所述PCR试剂包括:核酸模板，第一PCR引物，第二PCR引物，热稳定的聚合酶，和核苷酸;以及

所述活瓣切割试剂包括:侵入寡核苷酸，活瓣探针，活瓣核酸内切酶和FRET盒，

其中所述第一PCR引物和所述侵入寡核苷酸具有相同的核苷酸序列。

6.权利要求5的方法，其中所述第一PCR引物和第二PCR引物以相同的浓度存在于所述反应混合物。

7.权利要求1-6任一项的方法，其中所述第四温度为50℃-55℃。

8.权利要求1-7任一项的方法，其中所述热循环条件包括第一组8-12个循环。

9.权利要求1-8任一项的方法，其中所述反应混合物体积为5μ1至50μ1，并且所述第一至第六温度的每一个独立地持续10秒至3分钟。

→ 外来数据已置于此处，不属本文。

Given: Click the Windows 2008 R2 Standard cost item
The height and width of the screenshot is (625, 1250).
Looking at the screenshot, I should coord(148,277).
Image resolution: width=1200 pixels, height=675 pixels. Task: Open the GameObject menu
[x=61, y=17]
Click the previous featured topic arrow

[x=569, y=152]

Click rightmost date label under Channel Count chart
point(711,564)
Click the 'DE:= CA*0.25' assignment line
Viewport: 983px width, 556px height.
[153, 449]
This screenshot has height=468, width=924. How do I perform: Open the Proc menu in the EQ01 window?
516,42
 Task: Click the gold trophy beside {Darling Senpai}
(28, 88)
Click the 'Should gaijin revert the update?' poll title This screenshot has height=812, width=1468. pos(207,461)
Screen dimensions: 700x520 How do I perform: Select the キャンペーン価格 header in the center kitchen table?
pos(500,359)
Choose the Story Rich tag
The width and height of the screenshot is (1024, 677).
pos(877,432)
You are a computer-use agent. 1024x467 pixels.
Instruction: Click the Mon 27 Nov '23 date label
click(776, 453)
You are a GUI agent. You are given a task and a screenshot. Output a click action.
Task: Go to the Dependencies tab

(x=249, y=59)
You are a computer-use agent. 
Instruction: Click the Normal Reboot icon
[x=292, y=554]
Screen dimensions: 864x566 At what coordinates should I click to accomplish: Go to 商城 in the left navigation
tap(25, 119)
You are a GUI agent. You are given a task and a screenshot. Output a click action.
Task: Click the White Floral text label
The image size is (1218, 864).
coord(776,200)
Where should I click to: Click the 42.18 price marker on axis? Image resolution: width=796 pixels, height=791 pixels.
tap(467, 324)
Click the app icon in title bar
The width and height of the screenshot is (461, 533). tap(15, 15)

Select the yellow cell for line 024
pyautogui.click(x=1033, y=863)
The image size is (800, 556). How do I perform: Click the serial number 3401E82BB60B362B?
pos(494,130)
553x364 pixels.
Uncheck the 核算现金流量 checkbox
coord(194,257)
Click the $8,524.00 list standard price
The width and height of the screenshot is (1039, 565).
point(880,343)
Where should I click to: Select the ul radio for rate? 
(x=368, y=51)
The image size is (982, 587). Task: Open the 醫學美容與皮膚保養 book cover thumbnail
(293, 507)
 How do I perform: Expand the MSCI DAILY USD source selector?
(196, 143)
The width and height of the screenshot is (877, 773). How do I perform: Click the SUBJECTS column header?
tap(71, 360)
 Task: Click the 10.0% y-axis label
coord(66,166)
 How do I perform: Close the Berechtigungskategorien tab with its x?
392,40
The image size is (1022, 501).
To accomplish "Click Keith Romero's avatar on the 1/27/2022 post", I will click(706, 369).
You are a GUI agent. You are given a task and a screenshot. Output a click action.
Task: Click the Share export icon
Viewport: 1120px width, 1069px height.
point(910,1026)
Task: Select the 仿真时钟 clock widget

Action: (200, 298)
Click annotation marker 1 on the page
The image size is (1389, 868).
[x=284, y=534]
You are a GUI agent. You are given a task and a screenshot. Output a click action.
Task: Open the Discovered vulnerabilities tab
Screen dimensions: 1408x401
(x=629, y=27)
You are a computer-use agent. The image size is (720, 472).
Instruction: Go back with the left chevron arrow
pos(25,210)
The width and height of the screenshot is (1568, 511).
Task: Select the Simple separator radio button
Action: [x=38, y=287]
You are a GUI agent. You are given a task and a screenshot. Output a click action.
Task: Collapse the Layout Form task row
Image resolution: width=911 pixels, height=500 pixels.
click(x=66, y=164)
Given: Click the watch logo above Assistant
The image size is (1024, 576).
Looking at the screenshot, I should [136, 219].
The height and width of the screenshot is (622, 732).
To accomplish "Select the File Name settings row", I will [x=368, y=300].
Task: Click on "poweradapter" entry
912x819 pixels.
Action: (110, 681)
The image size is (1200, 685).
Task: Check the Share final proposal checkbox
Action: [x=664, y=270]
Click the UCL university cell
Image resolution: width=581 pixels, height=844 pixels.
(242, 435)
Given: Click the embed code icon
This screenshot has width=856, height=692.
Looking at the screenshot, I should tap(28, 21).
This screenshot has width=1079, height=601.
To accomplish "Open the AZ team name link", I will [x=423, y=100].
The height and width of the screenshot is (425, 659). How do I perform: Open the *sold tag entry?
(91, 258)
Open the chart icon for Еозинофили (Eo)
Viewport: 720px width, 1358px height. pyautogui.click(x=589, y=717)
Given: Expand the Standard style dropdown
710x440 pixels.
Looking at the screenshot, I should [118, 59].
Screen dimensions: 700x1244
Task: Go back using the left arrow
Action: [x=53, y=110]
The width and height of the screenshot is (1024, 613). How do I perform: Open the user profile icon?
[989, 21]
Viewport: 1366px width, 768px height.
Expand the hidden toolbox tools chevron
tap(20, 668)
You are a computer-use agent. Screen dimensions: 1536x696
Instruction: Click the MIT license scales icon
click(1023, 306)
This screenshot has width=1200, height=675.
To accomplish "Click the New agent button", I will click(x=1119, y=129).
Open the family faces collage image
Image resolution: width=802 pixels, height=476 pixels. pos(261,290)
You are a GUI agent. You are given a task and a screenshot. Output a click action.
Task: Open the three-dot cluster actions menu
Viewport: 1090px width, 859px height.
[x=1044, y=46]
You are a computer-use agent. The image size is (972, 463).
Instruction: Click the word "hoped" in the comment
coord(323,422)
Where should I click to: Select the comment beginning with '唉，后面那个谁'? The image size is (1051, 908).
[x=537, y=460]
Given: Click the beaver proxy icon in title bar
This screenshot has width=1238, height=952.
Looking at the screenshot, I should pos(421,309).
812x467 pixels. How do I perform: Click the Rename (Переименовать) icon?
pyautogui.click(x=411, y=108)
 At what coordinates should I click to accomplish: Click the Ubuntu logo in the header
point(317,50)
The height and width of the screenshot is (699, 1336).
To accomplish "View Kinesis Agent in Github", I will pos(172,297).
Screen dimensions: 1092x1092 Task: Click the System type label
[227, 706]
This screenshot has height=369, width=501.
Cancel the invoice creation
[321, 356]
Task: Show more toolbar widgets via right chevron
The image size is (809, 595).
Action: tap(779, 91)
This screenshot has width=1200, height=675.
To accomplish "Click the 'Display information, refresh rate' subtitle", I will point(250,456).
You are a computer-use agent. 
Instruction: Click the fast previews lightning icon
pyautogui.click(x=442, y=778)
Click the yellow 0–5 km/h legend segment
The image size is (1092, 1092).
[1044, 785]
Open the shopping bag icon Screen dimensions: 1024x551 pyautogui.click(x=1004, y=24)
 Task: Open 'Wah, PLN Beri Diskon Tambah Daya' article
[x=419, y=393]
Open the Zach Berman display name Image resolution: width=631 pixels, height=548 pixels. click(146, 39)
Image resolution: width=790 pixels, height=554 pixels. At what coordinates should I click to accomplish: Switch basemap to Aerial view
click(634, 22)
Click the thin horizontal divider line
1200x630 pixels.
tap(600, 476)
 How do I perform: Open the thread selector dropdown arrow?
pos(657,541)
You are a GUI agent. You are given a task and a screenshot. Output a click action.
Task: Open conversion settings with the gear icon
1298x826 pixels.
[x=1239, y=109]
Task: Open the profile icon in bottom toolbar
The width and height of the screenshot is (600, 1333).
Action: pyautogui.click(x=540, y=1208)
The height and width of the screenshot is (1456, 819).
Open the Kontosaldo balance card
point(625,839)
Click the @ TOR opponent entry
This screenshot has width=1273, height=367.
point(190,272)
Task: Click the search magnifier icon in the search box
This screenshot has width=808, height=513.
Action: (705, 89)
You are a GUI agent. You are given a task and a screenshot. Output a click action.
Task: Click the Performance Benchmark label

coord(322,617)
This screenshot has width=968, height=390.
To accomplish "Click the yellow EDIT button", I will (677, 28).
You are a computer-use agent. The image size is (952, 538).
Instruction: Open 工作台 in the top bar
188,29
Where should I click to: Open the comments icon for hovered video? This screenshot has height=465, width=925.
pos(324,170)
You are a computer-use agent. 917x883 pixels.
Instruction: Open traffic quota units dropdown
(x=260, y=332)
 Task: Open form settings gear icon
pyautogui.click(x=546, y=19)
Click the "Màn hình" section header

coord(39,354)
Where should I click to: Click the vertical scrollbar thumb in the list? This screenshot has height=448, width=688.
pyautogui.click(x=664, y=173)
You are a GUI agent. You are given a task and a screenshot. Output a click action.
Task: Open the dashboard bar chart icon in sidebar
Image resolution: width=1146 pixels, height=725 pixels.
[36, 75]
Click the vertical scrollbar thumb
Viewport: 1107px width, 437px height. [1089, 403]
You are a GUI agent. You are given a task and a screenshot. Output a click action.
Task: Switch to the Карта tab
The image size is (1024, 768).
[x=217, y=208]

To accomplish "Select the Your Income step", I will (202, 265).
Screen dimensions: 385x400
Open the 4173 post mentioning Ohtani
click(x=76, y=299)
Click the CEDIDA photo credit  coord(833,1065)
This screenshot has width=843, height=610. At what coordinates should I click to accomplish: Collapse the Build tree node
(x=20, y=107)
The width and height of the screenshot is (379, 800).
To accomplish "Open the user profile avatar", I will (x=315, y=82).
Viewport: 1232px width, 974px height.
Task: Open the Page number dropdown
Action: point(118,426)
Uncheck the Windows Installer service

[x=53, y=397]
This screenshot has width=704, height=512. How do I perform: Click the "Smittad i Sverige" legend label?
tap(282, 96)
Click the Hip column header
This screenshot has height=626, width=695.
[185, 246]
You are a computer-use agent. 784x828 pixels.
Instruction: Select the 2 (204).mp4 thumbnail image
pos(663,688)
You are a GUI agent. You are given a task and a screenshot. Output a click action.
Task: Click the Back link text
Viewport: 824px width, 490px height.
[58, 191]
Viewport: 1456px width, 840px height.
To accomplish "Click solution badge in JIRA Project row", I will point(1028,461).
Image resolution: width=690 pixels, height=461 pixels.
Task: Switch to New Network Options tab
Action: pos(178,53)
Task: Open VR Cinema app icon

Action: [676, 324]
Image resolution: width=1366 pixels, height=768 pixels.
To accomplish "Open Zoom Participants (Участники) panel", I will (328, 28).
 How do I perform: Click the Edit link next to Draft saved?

10.权利要求1-9任一项的方法，其中所述第二和第三温度是相同的温度。

11.权利要求Ll0任一项的方法，其中所述方法还包括对所述第二组每个循环发生的切割的量进行制图，从而提供所述核酸靶的所述突变丰度的评价。

12.权利要求1-11任一项的方法，其中所述活瓣切割分析检测所述核酸靶的突变。

13.一种进行样品分析的装置，其包括:

a)热循环仪，其被编排用于进行下述热循环条件:

第一组5-15个循环:

i.至少90℃的第一温度;

ii.范围为60℃-75℃的第二温度;

iii.范围为65℃-75℃的第三温度;随后是:

第二组20-50个循环:

i.至少90℃的第四温度;

ii.比第二温度低至少l0C的第五温度;

iii.范围为65℃-75℃的第六温度;以及

b)容器，其包含:

用于扩增核酸靶的PCR试剂，以及

于所述核酸靶上进行活瓣切割分析的活瓣切割试剂。